Increasing Bore Size

Triumph Motorcycle Forum - TriumphTalk

Help Support Triumph Motorcycle Forum:

This site may earn a commission from merchant affiliate links, including eBay, Amazon, and others.

Rkm85

Member
I have a 1970 TR6R that has been swapped to a Bonneville head. It os still a 650cc, I am thinking about changing it to a 750cc. Would there be a noticeable difference or is this an idea that is not worth the time and money?
 
There's two ways to do this.

The expensive way. This is an upgrade my bike has. New ten-stud cylinder head, barrels, conrods, pistons. So, a 'proper' 750 top end.

Less expensive way. A 750 conversion kit. Keep existing conrods and cylinder head Takes standard pistons, which is good.

My bike was already converted on purchase, so can't state experienced difference. I know people are happy with the extra torque the upgrades give.

Triumph introduced a ten-stud head for a reason when boring out bikes to 750cc.

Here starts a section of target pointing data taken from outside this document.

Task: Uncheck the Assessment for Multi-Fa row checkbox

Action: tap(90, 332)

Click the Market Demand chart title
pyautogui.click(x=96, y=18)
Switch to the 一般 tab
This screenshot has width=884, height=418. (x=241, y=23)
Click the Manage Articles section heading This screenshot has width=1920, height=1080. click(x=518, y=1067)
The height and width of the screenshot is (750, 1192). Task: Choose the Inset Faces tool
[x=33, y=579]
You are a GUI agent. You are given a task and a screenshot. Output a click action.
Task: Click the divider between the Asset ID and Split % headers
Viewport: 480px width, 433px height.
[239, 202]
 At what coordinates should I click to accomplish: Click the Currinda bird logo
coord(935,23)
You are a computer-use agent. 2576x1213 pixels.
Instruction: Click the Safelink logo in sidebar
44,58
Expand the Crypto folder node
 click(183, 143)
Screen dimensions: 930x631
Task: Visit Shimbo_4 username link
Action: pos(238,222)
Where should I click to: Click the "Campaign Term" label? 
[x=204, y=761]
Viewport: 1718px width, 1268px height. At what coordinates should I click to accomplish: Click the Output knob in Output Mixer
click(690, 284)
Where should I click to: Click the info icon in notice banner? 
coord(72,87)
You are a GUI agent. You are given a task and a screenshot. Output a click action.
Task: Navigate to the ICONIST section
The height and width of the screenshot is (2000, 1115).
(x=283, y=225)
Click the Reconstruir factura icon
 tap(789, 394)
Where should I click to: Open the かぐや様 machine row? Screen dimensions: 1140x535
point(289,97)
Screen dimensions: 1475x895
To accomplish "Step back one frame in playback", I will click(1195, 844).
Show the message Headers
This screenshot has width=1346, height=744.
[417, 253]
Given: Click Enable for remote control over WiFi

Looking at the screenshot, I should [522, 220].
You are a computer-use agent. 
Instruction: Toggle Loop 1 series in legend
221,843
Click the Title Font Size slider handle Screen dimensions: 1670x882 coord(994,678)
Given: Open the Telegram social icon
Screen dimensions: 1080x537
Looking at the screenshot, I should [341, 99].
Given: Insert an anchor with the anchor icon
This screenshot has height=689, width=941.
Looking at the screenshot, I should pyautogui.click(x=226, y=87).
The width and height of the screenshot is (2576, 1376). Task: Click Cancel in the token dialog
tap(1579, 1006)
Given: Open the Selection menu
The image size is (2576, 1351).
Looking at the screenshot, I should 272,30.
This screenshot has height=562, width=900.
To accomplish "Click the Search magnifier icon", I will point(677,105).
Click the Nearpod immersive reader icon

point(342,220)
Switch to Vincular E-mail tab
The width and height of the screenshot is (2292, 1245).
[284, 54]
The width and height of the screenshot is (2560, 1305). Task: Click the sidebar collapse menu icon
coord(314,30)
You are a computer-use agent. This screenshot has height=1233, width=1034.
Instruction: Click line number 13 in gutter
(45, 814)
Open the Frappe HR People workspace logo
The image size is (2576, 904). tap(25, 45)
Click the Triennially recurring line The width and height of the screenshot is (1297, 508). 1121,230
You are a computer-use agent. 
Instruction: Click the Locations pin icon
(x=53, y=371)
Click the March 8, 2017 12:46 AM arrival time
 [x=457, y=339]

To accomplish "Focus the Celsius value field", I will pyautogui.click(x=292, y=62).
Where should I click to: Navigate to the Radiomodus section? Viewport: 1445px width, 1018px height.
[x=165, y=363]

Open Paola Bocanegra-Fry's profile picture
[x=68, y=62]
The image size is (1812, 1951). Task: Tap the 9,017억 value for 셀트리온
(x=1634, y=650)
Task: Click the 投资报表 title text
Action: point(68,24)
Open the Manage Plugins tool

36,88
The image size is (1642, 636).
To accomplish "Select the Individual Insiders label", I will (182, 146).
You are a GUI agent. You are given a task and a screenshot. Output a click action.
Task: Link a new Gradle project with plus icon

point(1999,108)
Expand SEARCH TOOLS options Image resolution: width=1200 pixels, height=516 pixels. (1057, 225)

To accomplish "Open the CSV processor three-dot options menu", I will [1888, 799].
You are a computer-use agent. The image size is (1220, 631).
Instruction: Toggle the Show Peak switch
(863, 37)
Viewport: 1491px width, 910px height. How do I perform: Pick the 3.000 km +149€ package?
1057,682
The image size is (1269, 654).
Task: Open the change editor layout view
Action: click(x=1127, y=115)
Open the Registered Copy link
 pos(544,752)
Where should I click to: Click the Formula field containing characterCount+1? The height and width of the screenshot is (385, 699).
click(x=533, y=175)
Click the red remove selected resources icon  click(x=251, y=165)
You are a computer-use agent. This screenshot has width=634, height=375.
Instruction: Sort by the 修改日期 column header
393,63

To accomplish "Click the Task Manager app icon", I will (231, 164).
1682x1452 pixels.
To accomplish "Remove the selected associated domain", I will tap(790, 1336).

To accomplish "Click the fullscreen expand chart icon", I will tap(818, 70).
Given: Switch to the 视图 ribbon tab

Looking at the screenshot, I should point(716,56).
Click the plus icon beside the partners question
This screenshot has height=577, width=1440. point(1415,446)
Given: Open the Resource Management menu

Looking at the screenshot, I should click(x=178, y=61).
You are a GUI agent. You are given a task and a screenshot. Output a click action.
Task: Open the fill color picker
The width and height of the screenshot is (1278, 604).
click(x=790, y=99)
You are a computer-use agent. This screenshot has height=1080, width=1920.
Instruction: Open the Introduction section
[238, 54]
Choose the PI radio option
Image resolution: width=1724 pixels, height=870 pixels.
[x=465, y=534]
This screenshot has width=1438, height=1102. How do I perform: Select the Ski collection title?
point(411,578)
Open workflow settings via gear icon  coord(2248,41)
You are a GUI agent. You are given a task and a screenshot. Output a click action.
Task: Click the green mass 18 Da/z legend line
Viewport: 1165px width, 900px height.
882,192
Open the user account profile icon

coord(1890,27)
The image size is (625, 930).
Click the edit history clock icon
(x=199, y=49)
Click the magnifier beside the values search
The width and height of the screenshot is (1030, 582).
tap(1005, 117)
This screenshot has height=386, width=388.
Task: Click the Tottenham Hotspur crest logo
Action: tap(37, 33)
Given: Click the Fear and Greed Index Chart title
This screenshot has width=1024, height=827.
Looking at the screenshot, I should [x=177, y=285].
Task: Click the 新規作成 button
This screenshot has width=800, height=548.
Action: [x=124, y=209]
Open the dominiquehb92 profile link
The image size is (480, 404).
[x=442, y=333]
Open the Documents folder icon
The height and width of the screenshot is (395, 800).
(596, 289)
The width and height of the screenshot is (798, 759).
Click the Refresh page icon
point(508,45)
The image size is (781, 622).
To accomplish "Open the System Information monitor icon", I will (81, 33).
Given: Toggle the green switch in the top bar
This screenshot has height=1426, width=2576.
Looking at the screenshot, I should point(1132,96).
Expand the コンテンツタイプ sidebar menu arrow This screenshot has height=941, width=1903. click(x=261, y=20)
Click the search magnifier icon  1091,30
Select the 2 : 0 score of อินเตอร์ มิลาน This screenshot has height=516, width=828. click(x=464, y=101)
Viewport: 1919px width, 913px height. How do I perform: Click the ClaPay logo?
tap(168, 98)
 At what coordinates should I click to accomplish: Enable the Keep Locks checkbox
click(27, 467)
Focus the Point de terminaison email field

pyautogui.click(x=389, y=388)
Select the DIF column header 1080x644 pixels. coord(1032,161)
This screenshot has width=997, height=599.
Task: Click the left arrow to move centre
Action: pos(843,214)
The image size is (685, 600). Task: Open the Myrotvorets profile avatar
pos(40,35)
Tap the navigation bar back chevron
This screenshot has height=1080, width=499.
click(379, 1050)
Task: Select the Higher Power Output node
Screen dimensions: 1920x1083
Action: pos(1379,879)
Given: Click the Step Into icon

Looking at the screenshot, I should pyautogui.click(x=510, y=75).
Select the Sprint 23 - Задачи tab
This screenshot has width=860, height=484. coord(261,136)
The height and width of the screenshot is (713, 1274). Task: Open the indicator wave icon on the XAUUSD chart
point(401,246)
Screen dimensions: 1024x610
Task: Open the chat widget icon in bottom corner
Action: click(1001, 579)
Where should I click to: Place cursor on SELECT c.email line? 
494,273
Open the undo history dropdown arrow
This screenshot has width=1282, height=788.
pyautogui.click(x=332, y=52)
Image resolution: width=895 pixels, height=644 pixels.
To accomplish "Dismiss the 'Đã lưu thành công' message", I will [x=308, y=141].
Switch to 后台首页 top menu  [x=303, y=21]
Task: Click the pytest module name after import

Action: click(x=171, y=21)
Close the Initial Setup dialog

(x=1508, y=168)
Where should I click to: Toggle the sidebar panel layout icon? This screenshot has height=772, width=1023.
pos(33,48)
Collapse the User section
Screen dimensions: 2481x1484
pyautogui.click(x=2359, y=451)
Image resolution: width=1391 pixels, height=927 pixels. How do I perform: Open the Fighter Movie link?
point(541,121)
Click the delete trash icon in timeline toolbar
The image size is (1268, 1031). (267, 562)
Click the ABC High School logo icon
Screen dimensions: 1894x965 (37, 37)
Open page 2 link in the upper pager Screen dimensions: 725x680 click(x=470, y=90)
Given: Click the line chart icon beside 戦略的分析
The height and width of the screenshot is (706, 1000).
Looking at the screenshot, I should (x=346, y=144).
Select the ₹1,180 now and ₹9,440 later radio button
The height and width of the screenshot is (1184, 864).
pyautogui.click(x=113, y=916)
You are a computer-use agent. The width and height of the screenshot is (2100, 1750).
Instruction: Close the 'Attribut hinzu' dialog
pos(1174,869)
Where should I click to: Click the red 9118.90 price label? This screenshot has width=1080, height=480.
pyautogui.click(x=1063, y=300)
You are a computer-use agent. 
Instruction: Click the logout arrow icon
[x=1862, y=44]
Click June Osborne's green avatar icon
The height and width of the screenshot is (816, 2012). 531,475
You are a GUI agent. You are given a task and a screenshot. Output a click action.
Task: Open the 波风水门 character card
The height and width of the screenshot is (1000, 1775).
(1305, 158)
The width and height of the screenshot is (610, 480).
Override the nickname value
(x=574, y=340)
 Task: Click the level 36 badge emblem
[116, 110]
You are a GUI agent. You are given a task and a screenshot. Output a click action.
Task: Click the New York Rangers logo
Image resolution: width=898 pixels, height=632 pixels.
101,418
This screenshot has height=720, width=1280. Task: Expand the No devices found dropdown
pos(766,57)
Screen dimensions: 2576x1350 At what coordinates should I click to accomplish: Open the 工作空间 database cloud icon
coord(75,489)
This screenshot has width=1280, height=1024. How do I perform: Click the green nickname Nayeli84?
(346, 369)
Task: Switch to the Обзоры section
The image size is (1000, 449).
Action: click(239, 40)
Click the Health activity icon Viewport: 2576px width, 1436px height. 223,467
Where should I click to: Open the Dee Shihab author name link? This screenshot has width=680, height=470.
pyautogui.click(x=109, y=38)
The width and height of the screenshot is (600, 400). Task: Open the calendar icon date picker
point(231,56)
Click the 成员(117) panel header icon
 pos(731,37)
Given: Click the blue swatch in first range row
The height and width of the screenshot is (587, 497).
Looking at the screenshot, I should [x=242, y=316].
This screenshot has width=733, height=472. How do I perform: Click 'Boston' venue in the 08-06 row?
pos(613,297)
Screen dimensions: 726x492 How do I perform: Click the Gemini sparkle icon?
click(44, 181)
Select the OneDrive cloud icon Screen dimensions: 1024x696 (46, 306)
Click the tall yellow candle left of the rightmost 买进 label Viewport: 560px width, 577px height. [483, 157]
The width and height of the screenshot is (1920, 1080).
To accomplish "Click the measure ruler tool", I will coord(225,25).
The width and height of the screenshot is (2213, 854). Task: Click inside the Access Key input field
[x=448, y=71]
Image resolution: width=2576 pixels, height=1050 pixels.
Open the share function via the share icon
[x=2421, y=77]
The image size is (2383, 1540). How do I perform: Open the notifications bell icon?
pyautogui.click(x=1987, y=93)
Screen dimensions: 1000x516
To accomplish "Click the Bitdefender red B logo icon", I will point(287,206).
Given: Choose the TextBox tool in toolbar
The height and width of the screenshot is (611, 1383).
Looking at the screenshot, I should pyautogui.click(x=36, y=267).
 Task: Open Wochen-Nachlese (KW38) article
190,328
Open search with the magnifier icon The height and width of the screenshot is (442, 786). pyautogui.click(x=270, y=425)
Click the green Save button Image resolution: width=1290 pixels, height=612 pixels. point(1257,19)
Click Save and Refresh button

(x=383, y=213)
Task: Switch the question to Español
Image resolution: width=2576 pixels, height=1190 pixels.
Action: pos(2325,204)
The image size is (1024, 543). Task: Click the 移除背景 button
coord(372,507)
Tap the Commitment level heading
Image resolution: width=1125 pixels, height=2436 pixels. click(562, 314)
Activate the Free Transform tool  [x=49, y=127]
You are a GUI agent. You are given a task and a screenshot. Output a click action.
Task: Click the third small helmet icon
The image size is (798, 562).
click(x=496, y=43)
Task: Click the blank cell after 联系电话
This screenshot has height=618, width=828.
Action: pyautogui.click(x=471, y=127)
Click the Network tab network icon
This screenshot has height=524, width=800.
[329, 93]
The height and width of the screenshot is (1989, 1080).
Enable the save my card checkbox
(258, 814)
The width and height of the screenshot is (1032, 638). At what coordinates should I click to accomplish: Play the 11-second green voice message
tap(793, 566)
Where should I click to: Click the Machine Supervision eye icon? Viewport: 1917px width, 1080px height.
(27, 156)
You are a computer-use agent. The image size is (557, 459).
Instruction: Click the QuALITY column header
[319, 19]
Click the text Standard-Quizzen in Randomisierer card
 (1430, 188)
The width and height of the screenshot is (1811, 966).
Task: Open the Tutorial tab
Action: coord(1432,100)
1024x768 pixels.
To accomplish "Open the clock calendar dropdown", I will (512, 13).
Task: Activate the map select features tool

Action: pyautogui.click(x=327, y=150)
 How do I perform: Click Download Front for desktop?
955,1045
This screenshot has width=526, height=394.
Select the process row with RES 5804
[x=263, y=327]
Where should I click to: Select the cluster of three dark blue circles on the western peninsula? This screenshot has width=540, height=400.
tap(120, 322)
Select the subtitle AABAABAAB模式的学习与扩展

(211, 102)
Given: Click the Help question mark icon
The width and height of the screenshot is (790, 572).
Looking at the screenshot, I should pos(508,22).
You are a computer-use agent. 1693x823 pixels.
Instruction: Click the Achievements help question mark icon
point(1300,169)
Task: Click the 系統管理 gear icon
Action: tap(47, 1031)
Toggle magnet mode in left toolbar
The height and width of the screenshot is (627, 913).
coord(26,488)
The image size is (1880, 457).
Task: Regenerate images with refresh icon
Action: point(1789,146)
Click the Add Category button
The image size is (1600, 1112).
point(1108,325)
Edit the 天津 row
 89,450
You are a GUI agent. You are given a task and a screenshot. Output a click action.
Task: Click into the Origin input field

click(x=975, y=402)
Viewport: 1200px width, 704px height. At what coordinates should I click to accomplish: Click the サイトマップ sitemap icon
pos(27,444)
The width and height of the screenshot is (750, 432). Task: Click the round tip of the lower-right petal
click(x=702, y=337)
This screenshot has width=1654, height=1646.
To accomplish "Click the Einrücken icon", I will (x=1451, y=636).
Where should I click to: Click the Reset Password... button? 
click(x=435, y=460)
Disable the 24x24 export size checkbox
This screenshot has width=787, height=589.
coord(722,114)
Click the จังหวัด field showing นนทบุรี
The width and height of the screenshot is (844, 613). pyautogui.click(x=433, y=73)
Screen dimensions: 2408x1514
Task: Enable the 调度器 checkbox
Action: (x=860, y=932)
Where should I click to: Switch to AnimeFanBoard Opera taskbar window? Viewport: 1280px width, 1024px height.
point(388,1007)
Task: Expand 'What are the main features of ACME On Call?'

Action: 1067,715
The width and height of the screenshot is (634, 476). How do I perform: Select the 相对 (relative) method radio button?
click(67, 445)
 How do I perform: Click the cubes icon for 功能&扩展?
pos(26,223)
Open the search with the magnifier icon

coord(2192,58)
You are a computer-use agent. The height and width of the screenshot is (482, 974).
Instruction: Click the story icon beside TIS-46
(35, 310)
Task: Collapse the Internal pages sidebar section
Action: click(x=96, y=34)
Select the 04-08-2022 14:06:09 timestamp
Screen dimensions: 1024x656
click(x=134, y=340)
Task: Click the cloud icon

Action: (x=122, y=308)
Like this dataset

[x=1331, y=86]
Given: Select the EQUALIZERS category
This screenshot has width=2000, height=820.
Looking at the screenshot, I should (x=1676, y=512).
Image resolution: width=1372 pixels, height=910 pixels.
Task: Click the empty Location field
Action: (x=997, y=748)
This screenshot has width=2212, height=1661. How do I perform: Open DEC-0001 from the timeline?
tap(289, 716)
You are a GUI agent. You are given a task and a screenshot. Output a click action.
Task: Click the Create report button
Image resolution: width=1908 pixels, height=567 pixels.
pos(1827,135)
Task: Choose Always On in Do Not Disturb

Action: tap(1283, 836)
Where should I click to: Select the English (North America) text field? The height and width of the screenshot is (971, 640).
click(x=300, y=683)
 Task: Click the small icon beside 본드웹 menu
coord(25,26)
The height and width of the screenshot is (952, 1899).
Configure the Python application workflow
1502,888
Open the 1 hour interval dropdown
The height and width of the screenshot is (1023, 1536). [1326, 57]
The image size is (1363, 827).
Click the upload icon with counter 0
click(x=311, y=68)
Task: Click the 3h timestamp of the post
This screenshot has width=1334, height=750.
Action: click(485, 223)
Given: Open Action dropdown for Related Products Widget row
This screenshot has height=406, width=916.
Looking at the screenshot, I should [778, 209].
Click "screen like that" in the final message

Do you feel limited with the torque you have? Or is it the grass is greener thinking? If you like spending money upgrading your bike, probably will give satisfaction?
 
There's two ways to do this.

The expensive way. This is an upgrade my bike has. New ten-stud cylinder head, barrels, conrods, pistons. So, a 'proper' 750 top end.

Less expensive way. A 750 conversion kit. Keep existing conrods and cylinder head Takes standard pistons, which is good.

My bike was already converted on purchase, so can't state experienced difference. I know people are happy with the extra torque the upgrades give.

Triumph introduced a ten-stud head for a reason when boring out bikes to 750cc.

Do you feel limited with the torque you have? Or is it the grass is greener thinking? If you like spending money upgrading your bike, probably will give satisfaction?
Thanks for the info. It probably a mix between wanting more torque and the grass being greener. I have seen the conversion kits and wondered about the head pressures.
 
Thanks for the info. It probably a mix between wanting more torque and the grass being greener. I have seen the conversion kits and wondered about the head pressures.
I've read lots of threads where people are happy with the conversion kit. Helps two up riding.
Not read any problems with the extra pressure on the single centre stud, rather than two centre studs Triumph used for 750s. But Triumph did see fit to use ten studs.
 
ive run a morgo 744 kit on my 72 T120 for three decades. very pleased.

the T140 swap requires you to finesse the heady steadies and maybe exhsust pipes, as the short rod T140 is 1/2 inch shorter. a 750 kit is a direct bolt on and the long rod motor works well.

without cam ir head work you wont see a lot of top end difference but there will be more bottom and midrange.

my morgo has over thirty years on it now and cold compression is only 150 psi, but it still does 118 at the land speed races.